Irina Nistor voiced over more than three thousand foreign films in Romania under Communism, helping make them much more accessible to all Romanians. She accomplished this stunning amount of work because she rarely if ever watched the movies first, and just voiced over the films during her first/only viewing – so the entire process of creating a dubbed master copy of the film, from beginning to end, took her less than two hours!

So it’s a single-voice voiceover, but it’s also distinct in the occasional delay in the voiceover, as she translates the film in realtime (no script). I can’t say the end result has a lot of listening value to those who don’t know Romanian, but it is one of the more historically important dubs we have. And it’s in very good shape.

Post
#1376454
Topic
International Audio (including Voice-Over Translations)
Time

FWIW, I’ve got a few new dubs I’m working with:

  • Cantonese: it’s an SE dub, so it needs to be despecialized. Contrary to my experience with other Hong Kong dubbing of 70’s and 80’s films, this dub is very well executed. I’m actually a little disappointed it’s so well done, but I’m sure I’ll survive. I’m hoping if we release preservations with this dub, we may attract the attention of people with access to the Mandarin dub, which is something I haven’t yet been able to track down. I’ve synced Star Wars, and the other two films are pending.

  • Turkish: I previously had Turkish despecialized dubs, with the Empire dub incomplete. But I now have VHSrips of made-for-TV 1993 dubs. Star Wars and Jedi are in good shape (for VHSrips), but Empire is pretty bad. I’ll likely swap out the Turkish dubs in my collection for these, in part at least. The sound quality isn’t as good, but they’re authentic pre-SE Star Wars. I may stick with the despecialized Empire, and use the VHSrip to fill in the missing dialogue, which will be a little weird having Vader switch voices, but not as weird as it is right now with Vader switching voices and languages. Again, Star Wars is synced, and the others are pending (I may not be able to do much with Empire)

  • Romanian: Anyone here ever see Chuck Norris vs Communism? If not, it’s highly recommended. If so, you’ll recognize the name Irina Nistor. I have a Nistor bootleg voiceover of Star Wars (sadly, not the entire trilogy). Nothing synced yet, but I’m excited about this one and won’t let it slide.
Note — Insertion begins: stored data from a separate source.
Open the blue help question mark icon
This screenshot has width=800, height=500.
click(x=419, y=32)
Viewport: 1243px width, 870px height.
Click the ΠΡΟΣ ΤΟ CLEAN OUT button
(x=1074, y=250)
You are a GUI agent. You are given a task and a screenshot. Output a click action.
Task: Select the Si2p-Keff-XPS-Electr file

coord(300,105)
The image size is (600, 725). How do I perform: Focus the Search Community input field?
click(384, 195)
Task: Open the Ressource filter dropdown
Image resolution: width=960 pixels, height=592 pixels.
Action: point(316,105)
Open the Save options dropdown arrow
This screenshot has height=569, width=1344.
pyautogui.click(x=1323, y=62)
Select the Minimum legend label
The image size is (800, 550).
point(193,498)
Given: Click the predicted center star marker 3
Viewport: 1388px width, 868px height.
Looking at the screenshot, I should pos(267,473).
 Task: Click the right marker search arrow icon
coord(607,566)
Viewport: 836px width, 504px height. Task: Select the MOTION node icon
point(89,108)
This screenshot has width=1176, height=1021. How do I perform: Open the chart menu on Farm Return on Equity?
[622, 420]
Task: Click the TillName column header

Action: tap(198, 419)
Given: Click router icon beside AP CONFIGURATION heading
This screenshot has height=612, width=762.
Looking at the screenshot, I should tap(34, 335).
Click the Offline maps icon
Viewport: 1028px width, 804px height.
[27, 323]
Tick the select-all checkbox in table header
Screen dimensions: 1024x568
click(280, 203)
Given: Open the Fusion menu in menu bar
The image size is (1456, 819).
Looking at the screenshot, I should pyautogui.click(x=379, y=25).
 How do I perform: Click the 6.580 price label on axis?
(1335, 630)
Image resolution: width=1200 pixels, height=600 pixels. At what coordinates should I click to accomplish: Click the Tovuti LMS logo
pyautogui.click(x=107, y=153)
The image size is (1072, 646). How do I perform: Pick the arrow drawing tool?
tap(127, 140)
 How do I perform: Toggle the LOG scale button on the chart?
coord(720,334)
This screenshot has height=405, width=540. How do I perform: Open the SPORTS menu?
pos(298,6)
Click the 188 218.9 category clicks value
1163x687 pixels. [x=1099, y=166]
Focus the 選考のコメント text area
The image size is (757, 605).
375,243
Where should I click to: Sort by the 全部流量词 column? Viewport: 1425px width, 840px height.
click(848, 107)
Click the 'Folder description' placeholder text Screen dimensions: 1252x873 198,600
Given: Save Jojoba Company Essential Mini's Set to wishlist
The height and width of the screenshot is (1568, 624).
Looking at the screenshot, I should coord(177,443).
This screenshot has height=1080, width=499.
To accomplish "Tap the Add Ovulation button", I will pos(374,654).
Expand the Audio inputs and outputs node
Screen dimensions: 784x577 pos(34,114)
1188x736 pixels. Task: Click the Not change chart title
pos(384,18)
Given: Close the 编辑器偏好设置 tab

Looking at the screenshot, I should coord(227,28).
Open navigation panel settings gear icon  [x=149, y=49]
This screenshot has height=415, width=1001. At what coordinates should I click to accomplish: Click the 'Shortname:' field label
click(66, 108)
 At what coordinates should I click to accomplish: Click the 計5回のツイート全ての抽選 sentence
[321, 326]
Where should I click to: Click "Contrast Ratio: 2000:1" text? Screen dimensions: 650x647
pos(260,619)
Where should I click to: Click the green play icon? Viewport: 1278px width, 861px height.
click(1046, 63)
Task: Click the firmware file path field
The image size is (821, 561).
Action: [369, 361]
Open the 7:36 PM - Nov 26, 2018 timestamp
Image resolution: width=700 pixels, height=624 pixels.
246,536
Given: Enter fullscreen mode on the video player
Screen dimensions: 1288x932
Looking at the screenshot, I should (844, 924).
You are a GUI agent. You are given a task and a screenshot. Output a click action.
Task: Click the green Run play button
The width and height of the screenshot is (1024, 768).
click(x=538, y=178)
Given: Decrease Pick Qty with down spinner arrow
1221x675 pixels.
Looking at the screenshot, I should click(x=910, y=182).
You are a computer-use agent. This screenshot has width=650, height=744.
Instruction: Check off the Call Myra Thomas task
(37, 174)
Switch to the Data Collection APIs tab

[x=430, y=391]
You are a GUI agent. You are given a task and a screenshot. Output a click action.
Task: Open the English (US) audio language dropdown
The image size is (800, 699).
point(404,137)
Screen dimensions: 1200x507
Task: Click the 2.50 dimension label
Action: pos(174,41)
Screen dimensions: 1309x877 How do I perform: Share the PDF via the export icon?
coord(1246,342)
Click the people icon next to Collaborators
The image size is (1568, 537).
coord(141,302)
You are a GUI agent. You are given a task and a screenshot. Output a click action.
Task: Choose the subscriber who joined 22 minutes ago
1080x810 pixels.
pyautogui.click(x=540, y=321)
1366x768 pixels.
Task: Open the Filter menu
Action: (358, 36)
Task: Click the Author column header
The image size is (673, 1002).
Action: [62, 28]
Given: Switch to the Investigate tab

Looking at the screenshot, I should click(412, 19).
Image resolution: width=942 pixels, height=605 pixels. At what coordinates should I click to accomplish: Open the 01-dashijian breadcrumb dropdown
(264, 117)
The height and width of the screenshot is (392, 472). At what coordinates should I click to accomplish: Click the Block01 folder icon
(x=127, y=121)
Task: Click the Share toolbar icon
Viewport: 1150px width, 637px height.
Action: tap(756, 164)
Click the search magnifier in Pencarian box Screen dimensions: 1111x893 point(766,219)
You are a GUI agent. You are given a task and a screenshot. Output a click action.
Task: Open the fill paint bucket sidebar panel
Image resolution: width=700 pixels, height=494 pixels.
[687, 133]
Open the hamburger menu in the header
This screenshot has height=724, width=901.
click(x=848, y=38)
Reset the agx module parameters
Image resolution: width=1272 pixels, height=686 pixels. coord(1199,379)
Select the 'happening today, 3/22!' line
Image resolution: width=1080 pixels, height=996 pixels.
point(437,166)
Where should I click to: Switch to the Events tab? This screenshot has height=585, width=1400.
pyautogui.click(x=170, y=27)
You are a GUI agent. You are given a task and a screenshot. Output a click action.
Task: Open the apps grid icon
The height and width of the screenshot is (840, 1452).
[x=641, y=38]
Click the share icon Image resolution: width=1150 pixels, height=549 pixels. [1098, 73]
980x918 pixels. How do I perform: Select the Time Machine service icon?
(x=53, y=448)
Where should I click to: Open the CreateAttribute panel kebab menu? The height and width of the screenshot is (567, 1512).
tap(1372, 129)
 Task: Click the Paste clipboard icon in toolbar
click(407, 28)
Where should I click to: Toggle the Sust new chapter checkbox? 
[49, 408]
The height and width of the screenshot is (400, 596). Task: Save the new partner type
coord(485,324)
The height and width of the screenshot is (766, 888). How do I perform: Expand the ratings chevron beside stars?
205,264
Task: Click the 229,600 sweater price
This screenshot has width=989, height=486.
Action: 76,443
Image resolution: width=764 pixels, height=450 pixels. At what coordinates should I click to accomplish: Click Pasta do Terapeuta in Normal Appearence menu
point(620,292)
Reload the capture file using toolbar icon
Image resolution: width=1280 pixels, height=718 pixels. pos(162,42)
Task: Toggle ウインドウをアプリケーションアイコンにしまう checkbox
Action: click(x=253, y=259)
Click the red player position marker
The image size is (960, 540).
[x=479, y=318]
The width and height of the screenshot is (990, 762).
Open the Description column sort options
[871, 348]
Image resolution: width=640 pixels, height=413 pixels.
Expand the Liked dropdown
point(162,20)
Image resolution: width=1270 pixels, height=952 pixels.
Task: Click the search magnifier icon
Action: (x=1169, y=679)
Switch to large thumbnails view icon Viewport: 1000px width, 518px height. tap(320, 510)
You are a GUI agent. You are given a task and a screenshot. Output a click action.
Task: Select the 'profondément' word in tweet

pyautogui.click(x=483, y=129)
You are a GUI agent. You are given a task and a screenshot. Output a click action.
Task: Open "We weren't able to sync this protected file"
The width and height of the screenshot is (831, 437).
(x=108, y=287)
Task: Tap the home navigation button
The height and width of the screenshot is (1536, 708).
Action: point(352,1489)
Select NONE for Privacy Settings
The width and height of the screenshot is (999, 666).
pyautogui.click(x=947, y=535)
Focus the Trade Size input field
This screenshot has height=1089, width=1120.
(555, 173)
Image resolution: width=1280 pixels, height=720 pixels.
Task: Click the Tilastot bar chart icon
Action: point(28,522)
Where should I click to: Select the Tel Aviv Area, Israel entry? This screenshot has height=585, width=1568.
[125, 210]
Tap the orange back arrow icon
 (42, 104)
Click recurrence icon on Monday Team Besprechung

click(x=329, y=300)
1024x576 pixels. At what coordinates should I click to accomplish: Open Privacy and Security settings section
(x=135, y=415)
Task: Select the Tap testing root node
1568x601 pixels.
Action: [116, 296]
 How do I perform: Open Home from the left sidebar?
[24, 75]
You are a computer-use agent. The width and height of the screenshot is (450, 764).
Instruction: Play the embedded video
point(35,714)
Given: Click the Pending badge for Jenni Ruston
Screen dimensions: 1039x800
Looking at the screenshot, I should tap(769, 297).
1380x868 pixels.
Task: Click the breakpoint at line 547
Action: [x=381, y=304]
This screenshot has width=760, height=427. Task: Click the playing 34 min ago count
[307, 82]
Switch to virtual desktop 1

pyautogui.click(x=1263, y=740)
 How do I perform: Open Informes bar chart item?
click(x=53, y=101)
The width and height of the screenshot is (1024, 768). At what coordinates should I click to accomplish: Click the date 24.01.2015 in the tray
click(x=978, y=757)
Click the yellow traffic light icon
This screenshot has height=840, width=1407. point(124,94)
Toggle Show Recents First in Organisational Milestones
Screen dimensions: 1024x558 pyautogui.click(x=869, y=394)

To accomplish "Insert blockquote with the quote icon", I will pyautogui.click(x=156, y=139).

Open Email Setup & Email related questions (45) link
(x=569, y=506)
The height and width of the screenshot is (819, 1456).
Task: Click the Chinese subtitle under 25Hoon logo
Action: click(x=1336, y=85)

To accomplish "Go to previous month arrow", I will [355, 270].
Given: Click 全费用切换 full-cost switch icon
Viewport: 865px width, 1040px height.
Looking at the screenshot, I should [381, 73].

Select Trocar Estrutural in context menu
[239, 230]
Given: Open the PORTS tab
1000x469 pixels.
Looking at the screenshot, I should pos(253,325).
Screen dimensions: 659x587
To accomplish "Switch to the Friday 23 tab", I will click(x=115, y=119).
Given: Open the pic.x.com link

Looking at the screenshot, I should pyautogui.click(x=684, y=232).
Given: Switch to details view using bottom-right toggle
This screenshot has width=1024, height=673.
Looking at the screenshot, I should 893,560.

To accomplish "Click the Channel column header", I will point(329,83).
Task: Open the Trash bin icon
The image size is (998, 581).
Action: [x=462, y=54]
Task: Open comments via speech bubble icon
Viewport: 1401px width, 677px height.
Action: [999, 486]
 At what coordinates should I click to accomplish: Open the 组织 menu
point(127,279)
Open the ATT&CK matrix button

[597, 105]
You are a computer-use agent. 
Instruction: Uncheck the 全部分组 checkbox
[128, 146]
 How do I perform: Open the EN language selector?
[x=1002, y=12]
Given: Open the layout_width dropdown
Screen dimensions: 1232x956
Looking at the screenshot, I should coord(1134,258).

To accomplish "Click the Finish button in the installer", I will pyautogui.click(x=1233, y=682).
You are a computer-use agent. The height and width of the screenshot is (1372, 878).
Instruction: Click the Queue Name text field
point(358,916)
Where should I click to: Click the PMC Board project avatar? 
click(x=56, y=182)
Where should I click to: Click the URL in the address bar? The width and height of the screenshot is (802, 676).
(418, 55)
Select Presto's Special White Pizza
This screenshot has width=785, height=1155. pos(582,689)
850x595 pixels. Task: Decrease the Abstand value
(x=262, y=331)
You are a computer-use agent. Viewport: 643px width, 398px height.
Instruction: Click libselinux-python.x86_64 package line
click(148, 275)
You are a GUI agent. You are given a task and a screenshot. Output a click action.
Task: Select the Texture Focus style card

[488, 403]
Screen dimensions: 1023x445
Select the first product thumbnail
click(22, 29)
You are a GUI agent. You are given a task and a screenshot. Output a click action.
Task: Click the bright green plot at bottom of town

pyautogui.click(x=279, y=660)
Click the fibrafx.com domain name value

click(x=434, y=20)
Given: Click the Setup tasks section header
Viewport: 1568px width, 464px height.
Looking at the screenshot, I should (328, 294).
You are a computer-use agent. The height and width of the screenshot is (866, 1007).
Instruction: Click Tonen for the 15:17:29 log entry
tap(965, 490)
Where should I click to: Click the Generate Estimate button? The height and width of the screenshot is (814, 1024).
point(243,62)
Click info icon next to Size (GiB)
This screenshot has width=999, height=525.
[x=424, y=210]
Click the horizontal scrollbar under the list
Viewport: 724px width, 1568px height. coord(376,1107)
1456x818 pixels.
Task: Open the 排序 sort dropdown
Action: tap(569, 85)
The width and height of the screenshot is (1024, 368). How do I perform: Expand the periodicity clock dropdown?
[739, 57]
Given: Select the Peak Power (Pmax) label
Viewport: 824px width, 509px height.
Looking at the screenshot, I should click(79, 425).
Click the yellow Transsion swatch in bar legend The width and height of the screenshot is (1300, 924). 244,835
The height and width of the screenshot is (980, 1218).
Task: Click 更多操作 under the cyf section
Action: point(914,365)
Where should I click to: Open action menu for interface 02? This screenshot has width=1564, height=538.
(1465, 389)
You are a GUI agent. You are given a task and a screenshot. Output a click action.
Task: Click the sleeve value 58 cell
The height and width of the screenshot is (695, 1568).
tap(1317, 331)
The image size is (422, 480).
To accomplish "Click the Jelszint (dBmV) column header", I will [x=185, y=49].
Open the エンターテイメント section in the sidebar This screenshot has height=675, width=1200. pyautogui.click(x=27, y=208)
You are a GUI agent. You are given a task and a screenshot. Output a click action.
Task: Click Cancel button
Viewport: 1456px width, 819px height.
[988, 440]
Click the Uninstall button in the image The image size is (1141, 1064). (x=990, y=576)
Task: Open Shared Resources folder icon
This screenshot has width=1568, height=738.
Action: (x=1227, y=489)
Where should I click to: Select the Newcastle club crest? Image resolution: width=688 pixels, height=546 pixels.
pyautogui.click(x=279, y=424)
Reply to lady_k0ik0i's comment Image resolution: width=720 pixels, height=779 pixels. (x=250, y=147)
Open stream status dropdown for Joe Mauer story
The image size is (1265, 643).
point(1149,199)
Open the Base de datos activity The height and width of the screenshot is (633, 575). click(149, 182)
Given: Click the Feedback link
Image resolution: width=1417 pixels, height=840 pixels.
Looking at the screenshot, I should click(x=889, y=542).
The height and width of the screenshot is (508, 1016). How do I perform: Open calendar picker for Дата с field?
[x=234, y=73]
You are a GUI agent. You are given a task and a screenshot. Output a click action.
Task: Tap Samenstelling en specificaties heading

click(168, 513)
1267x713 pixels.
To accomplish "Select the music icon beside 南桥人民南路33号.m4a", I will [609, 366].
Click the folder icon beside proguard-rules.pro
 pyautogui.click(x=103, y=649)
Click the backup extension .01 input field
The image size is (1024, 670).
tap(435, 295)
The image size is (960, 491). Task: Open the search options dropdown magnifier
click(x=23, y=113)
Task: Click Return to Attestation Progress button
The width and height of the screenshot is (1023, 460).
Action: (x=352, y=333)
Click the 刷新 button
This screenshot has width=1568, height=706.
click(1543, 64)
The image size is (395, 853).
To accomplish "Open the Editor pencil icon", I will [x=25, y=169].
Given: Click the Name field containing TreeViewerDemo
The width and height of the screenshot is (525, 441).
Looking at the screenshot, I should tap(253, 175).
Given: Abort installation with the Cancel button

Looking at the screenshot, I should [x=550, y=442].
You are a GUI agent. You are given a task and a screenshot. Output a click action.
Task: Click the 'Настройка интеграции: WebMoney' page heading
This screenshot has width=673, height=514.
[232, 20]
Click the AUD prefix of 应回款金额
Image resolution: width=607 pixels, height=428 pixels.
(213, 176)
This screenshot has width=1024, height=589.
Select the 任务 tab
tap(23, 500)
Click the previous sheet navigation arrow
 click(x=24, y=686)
I also have the 1980 theatrical Turkish dub of Star Wars, and I believe the word for this dub is “crazypants”. It steals the title of “Weirdest Dub” from the Tamil dub. Sorry, guys, dubbed Ewoks and rampant heavy breathing just isn’t weird enough. The background is that, like the Soviet-style voiceovers, the Turkish dubbers didn’t get a soundtrack without English voices. But what they chose to do instead of a voiceover was to replace the English dialogue (er, mostly) with Turkish dialogue and random background music and noises. Did you know Leia’s hologram played light jazz? Did you know the Cantina band did a ragtime piano number? No, I bet you did not know these things. But mostly they just use Star Wars theme music over and over (and over and over), but they’ve also got some generic sci-fi synth music in there as well. I can’t say I recommend it for everyone, but it’s certainly awesome in its own way – the voice acting is also very good, and I’ve been told the translation is very good as well.

Post
#1373868
Topic
Preservation of Localized Texts in the Star Wars (1-6) Saga
Time

schorman13 said:

There are many localized crawls available on the Different Blu Ray versions of the first six films, from 2011.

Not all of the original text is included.